-- Exercise goal --
List every line of the listing below that contains the string "text".

Task data START

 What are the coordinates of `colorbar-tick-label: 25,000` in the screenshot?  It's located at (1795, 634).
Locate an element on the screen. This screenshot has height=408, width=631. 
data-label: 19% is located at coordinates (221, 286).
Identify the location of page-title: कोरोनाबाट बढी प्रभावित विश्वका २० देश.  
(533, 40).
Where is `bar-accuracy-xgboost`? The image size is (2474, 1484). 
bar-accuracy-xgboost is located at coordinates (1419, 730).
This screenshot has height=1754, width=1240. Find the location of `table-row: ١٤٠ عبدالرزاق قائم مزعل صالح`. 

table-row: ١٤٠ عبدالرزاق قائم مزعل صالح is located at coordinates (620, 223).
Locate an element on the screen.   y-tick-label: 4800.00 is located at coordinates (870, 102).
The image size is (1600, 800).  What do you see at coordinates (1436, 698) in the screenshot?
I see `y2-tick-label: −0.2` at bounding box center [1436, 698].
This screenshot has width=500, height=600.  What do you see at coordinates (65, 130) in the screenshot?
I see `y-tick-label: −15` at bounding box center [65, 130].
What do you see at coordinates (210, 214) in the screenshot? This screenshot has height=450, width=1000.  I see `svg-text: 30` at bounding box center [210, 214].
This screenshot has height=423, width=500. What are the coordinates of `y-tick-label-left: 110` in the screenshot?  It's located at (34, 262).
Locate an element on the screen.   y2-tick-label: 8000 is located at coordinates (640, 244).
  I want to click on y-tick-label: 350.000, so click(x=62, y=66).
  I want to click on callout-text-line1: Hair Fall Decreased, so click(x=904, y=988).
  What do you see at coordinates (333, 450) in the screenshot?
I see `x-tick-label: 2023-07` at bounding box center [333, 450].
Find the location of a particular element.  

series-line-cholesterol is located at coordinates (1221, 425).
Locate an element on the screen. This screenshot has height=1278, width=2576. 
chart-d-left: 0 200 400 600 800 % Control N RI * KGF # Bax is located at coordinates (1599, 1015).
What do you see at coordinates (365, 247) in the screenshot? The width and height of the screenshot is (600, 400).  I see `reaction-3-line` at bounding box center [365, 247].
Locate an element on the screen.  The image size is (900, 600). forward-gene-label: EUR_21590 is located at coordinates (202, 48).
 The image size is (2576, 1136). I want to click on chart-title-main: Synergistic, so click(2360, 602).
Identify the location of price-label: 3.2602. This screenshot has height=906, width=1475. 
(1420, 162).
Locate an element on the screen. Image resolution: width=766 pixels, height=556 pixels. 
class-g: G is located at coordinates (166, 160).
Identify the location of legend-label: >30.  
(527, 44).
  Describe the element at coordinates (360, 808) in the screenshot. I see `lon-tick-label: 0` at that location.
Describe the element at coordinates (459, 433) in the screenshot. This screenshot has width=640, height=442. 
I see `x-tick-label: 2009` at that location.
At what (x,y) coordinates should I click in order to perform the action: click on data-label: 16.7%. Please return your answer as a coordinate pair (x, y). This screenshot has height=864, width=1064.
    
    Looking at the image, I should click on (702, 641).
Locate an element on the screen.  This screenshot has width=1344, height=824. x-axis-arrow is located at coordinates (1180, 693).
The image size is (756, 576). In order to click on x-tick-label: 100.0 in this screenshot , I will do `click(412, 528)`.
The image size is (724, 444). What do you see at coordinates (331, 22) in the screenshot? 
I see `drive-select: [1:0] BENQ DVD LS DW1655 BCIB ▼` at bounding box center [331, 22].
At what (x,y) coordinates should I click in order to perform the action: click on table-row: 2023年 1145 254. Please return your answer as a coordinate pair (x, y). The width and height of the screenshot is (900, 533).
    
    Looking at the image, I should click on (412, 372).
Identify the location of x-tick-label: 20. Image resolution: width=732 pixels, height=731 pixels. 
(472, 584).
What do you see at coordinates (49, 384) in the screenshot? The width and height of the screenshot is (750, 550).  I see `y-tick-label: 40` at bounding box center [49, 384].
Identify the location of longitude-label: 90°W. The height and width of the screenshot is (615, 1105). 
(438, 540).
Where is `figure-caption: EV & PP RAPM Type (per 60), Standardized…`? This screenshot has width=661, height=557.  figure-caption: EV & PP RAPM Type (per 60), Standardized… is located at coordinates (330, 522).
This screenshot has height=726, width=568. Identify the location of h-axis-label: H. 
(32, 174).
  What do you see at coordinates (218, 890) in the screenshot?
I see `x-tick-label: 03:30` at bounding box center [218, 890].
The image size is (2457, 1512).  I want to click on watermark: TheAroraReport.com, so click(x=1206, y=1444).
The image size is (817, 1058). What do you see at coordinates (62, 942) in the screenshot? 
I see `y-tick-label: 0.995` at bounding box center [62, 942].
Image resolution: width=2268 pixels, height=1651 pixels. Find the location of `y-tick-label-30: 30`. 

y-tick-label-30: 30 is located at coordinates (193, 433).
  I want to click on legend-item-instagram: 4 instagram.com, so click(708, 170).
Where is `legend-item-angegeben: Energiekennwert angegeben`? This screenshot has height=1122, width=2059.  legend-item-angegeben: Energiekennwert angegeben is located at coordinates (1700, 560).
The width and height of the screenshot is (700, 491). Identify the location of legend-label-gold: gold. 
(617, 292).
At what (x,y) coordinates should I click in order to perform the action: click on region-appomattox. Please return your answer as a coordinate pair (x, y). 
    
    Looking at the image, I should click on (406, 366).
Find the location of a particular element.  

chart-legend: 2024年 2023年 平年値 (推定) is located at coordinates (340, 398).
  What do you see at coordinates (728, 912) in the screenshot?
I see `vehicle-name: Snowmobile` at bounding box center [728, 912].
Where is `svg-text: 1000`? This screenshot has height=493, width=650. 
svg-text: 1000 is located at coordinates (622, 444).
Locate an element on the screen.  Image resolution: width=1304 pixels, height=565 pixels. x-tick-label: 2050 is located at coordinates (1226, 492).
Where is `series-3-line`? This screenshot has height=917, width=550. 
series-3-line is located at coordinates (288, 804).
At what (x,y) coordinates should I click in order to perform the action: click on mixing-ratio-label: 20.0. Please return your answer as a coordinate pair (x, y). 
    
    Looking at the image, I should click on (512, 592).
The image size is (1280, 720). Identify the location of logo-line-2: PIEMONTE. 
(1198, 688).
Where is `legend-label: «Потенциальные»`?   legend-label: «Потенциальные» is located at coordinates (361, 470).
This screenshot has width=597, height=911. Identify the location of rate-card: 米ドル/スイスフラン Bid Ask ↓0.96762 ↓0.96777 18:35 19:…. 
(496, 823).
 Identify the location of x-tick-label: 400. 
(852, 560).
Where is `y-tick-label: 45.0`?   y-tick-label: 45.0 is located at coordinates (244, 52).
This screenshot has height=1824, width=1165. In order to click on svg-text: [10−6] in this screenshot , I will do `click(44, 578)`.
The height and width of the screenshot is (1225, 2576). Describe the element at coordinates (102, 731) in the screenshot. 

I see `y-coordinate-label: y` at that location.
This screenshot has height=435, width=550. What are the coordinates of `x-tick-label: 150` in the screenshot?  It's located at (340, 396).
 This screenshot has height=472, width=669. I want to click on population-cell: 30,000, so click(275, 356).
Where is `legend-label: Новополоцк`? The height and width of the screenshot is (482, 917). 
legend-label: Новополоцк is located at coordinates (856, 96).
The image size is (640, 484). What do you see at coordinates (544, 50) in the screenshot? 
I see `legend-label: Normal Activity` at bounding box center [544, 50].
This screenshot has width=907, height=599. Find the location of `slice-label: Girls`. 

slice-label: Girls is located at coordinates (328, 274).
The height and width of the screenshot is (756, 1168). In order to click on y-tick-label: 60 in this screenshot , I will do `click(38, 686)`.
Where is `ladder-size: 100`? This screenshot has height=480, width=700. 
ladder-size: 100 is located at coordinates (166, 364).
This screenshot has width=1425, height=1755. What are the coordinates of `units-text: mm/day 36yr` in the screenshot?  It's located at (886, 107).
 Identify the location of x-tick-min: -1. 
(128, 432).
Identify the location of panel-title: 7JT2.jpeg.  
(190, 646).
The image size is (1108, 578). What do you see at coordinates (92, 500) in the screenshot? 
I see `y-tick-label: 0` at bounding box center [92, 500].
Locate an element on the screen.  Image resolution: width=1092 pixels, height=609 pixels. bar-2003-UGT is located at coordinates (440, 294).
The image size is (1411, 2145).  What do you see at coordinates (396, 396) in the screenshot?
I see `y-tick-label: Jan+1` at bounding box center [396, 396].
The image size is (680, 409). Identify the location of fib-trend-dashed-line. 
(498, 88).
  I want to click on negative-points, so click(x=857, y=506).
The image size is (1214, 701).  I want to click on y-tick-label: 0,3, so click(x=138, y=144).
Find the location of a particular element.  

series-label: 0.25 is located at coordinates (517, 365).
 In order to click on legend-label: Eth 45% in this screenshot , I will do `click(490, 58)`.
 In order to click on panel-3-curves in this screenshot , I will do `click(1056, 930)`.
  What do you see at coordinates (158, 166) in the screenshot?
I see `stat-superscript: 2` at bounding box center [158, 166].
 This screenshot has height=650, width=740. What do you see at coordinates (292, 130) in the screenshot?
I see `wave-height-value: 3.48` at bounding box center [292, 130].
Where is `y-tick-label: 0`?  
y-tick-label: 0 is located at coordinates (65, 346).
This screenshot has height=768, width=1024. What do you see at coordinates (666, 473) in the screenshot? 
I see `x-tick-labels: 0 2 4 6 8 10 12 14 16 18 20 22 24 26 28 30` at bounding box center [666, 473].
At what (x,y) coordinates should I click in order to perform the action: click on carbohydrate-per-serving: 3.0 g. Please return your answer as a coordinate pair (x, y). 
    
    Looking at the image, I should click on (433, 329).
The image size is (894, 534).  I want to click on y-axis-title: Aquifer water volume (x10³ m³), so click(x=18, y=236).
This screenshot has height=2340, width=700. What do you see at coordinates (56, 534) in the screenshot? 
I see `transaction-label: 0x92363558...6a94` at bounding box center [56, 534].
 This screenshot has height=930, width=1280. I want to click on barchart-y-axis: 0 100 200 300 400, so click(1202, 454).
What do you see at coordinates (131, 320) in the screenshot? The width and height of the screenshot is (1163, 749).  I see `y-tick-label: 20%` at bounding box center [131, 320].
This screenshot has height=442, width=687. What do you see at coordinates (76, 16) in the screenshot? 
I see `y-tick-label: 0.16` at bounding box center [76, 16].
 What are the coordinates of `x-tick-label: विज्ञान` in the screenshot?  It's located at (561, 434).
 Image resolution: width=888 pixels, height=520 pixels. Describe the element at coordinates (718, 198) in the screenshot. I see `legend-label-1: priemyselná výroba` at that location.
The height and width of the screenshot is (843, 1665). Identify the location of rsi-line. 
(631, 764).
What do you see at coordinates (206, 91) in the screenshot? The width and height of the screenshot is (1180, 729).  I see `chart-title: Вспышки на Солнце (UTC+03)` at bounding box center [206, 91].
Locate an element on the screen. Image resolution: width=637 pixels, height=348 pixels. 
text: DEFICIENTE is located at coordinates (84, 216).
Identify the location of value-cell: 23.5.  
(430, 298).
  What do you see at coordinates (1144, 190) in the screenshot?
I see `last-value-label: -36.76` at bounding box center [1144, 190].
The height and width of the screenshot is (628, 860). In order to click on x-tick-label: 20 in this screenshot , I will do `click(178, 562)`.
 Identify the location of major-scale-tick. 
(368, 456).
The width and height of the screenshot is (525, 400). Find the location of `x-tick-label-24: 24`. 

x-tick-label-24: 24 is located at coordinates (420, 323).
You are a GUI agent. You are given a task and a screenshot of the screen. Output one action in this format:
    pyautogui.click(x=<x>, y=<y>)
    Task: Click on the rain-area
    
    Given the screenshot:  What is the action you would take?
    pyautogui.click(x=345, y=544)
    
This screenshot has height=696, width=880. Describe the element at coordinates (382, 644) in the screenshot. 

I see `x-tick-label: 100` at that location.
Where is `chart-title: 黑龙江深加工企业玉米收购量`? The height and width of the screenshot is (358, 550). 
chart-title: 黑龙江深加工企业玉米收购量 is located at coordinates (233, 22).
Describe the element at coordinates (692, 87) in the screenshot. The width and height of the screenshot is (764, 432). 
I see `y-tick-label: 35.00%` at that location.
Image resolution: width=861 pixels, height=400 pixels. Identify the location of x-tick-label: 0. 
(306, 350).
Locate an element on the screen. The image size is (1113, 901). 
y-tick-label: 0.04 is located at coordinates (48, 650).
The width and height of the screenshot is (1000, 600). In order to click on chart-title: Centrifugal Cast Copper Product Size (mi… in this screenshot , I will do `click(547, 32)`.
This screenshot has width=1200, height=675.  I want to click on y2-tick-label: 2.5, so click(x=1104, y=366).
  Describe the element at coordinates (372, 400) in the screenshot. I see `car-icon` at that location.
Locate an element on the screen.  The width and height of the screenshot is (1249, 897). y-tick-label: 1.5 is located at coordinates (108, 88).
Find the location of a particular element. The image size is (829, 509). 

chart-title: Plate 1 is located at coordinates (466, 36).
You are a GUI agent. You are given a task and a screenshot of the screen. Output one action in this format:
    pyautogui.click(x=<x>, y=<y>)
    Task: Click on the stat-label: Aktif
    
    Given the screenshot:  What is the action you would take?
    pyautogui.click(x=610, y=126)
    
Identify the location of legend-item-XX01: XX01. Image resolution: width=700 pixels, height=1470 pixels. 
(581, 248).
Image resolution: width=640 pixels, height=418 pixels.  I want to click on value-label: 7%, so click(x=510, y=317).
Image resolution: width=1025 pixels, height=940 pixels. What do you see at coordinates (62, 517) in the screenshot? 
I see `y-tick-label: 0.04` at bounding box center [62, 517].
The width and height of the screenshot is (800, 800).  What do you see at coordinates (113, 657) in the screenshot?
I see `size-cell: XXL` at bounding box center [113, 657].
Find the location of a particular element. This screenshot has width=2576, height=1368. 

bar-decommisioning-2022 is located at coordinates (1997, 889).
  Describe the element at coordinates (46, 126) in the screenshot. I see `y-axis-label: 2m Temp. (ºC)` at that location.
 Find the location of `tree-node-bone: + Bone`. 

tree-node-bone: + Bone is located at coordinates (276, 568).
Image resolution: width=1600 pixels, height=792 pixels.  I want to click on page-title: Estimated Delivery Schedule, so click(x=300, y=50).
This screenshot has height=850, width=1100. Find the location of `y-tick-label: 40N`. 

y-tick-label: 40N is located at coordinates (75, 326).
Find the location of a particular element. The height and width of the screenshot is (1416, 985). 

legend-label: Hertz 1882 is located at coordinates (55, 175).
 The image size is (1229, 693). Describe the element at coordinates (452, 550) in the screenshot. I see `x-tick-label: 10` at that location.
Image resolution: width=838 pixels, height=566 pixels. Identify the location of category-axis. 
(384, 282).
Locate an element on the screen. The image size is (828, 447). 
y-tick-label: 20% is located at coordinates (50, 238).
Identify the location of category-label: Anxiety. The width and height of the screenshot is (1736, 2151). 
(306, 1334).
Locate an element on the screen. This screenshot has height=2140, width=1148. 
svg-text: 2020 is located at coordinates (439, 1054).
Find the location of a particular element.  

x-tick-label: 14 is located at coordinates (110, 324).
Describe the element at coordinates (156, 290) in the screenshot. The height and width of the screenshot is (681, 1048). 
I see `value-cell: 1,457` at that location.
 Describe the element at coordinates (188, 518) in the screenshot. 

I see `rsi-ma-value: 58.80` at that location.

Task data END

-- Solved exercise --
What do you see at coordinates (210, 214) in the screenshot? This screenshot has height=450, width=1000.  I see `svg-text: 30` at bounding box center [210, 214].
  I want to click on callout-text-line1: Hair Fall Decreased, so click(x=904, y=988).
Where is `svg-text: 1000`? This screenshot has height=493, width=650. 
svg-text: 1000 is located at coordinates (622, 444).
This screenshot has height=1824, width=1165. In order to click on svg-text: [10−6] in this screenshot , I will do `click(44, 578)`.
This screenshot has width=1425, height=1755. What are the coordinates of `units-text: mm/day 36yr` in the screenshot?  It's located at (886, 107).
text: DEFICIENTE is located at coordinates (84, 216).
svg-text: 2020 is located at coordinates (439, 1054).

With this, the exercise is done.